• Aim: Reproduce verbatim the stretch of the records from the line containing "Task: Toggle the Scan cycle checkbox" through the end of the records, both ends included.
— Start —
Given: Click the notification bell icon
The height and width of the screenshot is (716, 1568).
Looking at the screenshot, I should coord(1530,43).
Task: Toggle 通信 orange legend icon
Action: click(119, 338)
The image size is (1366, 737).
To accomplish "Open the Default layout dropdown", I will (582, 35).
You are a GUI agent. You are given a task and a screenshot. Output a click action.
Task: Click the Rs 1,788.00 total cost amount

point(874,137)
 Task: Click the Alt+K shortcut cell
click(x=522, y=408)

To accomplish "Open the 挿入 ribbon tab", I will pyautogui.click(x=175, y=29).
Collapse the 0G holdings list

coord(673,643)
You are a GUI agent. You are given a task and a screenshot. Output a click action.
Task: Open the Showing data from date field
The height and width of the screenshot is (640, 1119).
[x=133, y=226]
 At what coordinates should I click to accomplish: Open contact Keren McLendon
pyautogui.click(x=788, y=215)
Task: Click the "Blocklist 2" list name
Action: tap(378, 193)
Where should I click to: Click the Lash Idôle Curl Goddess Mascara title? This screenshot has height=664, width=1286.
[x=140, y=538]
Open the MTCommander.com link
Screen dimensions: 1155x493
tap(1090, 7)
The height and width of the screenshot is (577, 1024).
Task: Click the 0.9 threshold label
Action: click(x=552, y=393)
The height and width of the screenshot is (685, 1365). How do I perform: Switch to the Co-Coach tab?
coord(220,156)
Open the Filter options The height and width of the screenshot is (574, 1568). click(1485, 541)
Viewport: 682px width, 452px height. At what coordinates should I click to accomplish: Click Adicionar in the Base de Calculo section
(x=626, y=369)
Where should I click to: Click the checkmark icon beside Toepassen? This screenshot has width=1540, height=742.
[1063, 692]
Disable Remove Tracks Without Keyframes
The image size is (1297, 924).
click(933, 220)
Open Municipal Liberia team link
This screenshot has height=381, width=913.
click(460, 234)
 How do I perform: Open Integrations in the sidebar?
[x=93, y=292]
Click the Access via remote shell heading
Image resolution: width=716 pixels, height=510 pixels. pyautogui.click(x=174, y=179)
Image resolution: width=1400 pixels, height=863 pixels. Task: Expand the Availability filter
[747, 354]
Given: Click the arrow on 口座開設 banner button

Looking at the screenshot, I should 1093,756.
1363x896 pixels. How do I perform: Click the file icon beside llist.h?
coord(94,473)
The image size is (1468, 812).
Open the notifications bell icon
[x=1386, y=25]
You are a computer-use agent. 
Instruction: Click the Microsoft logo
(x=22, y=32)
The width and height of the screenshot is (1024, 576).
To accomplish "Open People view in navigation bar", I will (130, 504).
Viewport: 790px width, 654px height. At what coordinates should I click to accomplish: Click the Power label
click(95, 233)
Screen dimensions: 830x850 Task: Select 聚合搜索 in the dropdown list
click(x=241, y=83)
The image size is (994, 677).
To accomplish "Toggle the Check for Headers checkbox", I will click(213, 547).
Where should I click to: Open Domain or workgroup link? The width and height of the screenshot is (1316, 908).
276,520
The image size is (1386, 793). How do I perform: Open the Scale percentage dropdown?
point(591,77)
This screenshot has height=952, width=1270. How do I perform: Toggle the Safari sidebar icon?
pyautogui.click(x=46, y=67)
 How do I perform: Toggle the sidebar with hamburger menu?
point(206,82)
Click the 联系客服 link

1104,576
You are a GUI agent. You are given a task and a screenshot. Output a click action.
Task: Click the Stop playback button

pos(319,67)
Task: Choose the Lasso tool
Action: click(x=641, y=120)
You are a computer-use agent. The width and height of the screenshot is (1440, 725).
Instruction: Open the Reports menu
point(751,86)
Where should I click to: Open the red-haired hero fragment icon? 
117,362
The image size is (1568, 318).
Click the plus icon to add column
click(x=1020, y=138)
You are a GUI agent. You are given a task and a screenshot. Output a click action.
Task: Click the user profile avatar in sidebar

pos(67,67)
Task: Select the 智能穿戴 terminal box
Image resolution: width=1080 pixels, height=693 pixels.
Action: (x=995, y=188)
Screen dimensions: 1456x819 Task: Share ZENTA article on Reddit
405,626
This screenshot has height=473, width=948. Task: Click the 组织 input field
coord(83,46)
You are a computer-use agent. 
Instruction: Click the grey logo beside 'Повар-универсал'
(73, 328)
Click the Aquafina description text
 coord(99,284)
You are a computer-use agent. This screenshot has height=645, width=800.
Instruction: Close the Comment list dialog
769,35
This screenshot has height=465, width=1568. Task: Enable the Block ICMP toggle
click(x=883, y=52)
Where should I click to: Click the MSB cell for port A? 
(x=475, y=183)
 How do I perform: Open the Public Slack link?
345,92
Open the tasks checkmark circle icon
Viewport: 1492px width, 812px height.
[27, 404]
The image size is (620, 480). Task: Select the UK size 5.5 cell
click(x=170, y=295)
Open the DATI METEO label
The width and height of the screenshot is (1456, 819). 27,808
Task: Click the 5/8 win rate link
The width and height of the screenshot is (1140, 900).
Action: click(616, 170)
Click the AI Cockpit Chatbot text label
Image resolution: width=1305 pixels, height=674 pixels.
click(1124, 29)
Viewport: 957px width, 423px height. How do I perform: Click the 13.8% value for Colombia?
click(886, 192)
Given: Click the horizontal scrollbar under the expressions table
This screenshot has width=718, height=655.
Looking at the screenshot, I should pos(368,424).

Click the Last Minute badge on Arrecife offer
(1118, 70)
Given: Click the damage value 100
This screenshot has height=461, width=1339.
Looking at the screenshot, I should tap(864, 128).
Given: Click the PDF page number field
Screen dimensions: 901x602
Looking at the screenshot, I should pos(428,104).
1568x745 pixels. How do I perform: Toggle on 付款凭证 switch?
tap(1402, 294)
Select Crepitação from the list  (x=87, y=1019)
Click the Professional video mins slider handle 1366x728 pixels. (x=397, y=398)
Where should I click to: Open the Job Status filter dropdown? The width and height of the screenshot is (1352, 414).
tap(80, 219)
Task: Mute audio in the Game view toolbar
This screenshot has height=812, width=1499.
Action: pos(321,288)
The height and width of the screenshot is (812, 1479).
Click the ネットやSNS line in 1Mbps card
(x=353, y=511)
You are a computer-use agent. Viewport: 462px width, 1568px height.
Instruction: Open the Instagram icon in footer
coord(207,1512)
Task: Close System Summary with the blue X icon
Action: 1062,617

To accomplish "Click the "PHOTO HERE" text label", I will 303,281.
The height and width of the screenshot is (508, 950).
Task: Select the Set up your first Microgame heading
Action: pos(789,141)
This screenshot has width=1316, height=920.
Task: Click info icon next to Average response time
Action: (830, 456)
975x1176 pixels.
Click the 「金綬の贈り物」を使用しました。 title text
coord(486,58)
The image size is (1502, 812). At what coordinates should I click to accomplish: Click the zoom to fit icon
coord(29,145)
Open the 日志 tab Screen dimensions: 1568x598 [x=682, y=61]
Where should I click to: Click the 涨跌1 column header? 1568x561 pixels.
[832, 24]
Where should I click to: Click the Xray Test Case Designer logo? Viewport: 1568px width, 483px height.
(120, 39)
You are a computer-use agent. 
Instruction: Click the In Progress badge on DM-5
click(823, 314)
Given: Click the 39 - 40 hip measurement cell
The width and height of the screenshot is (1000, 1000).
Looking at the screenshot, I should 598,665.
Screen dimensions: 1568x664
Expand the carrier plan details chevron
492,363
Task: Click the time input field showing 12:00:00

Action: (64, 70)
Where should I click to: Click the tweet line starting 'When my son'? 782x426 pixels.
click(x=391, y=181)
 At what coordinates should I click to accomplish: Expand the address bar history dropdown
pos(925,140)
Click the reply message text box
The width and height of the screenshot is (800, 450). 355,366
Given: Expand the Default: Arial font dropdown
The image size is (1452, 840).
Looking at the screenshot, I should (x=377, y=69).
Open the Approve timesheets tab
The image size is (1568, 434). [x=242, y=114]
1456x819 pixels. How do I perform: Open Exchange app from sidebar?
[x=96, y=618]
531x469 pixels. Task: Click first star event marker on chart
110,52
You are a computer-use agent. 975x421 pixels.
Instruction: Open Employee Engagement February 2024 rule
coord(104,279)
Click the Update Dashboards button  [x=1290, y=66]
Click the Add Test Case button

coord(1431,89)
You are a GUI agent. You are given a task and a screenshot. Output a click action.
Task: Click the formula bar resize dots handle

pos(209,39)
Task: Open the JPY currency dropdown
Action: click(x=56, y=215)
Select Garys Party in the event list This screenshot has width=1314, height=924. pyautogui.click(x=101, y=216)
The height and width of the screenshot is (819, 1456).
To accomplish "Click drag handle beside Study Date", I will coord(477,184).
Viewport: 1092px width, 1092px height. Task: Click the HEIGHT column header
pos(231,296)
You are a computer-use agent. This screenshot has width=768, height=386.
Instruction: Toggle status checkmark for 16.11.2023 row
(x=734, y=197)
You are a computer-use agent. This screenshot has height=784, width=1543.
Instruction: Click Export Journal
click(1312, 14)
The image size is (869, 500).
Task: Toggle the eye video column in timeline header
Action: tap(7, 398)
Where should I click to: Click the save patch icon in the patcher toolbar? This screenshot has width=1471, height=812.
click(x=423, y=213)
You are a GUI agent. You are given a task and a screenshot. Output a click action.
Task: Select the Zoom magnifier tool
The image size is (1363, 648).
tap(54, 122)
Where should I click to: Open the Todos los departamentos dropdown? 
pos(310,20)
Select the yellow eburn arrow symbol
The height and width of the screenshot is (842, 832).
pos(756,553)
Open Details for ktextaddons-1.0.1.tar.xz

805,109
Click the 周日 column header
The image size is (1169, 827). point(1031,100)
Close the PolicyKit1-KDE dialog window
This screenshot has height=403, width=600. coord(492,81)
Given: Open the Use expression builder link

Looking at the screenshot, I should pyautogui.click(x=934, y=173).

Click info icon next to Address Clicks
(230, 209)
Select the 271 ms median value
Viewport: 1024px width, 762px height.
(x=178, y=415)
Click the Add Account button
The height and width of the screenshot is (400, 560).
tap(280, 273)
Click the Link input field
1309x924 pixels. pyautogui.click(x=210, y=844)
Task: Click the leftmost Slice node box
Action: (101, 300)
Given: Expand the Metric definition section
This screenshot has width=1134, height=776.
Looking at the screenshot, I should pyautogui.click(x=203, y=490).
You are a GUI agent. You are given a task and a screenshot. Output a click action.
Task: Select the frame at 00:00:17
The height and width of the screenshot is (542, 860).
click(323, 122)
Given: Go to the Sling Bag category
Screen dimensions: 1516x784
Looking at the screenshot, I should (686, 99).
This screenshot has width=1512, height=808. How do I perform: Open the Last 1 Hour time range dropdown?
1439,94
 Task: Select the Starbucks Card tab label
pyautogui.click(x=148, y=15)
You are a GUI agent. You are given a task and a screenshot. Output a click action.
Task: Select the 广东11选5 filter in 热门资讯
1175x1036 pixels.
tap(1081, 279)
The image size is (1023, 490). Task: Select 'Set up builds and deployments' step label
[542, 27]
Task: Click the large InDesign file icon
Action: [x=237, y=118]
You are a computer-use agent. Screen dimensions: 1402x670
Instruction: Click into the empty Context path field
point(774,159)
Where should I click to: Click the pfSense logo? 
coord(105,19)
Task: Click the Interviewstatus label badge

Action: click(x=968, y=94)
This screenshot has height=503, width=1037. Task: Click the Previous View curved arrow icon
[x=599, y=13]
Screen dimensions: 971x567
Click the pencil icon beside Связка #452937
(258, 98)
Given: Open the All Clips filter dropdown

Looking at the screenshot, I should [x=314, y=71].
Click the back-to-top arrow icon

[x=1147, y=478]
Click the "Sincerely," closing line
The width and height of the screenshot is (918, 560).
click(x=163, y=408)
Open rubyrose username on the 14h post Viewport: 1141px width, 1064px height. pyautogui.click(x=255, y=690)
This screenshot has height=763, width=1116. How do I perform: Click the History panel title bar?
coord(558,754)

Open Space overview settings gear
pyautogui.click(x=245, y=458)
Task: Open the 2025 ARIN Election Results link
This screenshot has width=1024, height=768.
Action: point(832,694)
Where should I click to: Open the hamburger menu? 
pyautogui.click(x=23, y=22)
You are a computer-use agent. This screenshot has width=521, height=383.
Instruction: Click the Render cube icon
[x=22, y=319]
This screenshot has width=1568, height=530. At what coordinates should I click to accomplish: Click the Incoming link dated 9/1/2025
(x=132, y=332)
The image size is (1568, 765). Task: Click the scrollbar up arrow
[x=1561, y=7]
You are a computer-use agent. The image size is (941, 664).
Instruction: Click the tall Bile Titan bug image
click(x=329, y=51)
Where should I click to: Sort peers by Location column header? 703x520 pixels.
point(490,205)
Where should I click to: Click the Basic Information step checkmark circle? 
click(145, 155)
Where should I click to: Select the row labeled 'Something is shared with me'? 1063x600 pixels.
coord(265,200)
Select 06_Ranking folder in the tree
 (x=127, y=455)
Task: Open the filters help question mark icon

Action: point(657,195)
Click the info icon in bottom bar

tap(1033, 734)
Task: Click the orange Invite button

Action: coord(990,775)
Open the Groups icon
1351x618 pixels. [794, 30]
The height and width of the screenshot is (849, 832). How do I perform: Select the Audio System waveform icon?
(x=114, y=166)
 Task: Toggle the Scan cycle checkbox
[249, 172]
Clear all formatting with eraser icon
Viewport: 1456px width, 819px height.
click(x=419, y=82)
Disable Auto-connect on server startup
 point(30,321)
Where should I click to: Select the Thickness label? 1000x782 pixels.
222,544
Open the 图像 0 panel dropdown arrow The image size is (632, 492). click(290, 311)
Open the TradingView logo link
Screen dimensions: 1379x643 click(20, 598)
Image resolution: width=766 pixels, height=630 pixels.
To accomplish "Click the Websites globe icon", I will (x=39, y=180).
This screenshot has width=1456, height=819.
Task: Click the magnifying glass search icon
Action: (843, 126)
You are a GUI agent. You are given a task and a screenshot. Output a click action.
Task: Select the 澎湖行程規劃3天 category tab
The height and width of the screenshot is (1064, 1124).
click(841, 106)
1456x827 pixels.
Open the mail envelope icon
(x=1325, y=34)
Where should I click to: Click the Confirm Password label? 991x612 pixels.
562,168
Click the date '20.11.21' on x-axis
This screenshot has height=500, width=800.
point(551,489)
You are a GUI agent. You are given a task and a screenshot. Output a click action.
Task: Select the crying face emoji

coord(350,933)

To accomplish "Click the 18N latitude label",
— End —
• Output for this exercise:
 Task: Toggle the Scan cycle checkbox
[249, 172]
Clear all formatting with eraser icon
Viewport: 1456px width, 819px height.
click(x=419, y=82)
Disable Auto-connect on server startup
 point(30,321)
Where should I click to: Select the Thickness label? 1000x782 pixels.
222,544
Open the 图像 0 panel dropdown arrow The image size is (632, 492). click(290, 311)
Open the TradingView logo link
Screen dimensions: 1379x643 click(20, 598)
Image resolution: width=766 pixels, height=630 pixels.
To accomplish "Click the Websites globe icon", I will (x=39, y=180).
This screenshot has width=1456, height=819.
Task: Click the magnifying glass search icon
Action: (843, 126)
You are a GUI agent. You are given a task and a screenshot. Output a click action.
Task: Select the 澎湖行程規劃3天 category tab
The height and width of the screenshot is (1064, 1124).
click(841, 106)
1456x827 pixels.
Open the mail envelope icon
(x=1325, y=34)
Where should I click to: Click the Confirm Password label? 991x612 pixels.
562,168
Click the date '20.11.21' on x-axis
This screenshot has height=500, width=800.
point(551,489)
You are a GUI agent. You are given a task and a screenshot. Output a click action.
Task: Select the crying face emoji

coord(350,933)

To accomplish "Click the 18N latitude label",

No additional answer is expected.